The bill’s stated minimum number of official visitors may not provide sufficient diversity to satisfy the gender requirement. In particular, there is currently only one female official visitor for children and young people, meaning that there would be no official visitor to hear complaints from entitled males, as required by the bill. As each official visitor has a different environment to work in, it would not be possible for official visitors from one area to prop up or fill gaps in another area simply to satisfy the gender requirement.
The bill proposes a number of new offences, liabilities and obligations that may not meet requirements for proportionality under the territory’s Human Rights Act. Under the bill a person in charge of an operating entity will be guilty of an offence if the person refuses or neglects to render assistance to the official visitor, fails to answer any question if asked by an official visitor, obstructs or hinders the official visitor in the exercise of the official visitor’s functions or fails to keep a record of each visit by an official visitor.
The existing scheme already requires various individuals to assist the official visitor in the exercise of the OV’s functions. For example, corrections officers have a duty to provide assistance to an OV while staff at mental health facilities have a duty to answer questions and produce documents if requested by the OV. The objective, therefore, of the new offence provisions is unclear. There has been no suggestion that these duties are not being met under the existing scheme. Furthermore, attaching criminal penalties to these duties is unnecessary to ensure compliance. The penalties may not satisfy the requirements of section 28 of the Human Rights Act that the limitation of any right must not be arbitrary and must be the least restrictive means to achieve the policy objective.

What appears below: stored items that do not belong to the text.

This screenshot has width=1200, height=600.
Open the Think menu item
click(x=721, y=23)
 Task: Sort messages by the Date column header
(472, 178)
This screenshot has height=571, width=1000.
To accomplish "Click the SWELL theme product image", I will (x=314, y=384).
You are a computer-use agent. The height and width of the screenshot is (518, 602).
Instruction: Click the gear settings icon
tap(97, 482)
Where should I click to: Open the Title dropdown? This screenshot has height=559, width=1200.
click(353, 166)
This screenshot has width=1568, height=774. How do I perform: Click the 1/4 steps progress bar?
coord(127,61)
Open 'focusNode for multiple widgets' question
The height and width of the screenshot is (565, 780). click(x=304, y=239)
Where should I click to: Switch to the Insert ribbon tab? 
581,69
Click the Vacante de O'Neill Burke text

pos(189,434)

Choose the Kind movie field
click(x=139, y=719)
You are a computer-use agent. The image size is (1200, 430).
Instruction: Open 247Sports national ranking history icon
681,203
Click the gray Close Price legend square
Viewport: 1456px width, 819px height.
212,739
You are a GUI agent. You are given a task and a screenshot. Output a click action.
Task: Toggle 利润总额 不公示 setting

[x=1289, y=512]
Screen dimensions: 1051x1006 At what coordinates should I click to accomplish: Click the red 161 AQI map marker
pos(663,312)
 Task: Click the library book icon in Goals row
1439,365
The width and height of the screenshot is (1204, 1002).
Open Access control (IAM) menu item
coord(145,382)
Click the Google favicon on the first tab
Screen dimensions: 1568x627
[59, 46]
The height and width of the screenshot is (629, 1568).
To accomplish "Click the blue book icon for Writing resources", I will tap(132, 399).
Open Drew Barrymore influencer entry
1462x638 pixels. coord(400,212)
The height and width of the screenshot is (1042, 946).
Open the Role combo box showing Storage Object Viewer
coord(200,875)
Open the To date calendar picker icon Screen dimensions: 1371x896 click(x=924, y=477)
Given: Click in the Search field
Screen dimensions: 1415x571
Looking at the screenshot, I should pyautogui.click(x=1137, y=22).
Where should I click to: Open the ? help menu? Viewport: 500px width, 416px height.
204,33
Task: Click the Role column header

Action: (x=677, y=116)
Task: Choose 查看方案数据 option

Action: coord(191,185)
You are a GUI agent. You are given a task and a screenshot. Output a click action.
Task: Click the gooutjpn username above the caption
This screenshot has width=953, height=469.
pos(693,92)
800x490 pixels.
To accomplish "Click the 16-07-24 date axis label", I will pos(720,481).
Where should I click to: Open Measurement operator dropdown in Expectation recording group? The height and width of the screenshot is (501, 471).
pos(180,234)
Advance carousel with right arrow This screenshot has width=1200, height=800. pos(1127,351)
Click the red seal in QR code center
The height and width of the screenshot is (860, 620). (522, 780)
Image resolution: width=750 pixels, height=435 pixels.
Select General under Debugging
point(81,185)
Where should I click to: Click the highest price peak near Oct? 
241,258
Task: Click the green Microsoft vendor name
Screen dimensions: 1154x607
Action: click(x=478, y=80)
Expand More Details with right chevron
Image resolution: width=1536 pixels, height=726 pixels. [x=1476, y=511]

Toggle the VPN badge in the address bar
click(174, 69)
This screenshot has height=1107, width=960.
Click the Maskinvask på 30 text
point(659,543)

The Greens’ bill also makes the operational directorate responsible for breaches that may have occurred at facility level. In the case of the mental health official visitor scheme, it breaks the direct relationship between the mental health facility and the OV, and locates the OV’s powers outside the particular facility. The government believes removing the OV’s direct relationship with the person in charge of the facility will adversely impact on the effectiveness of those functions they are tasked with carrying out.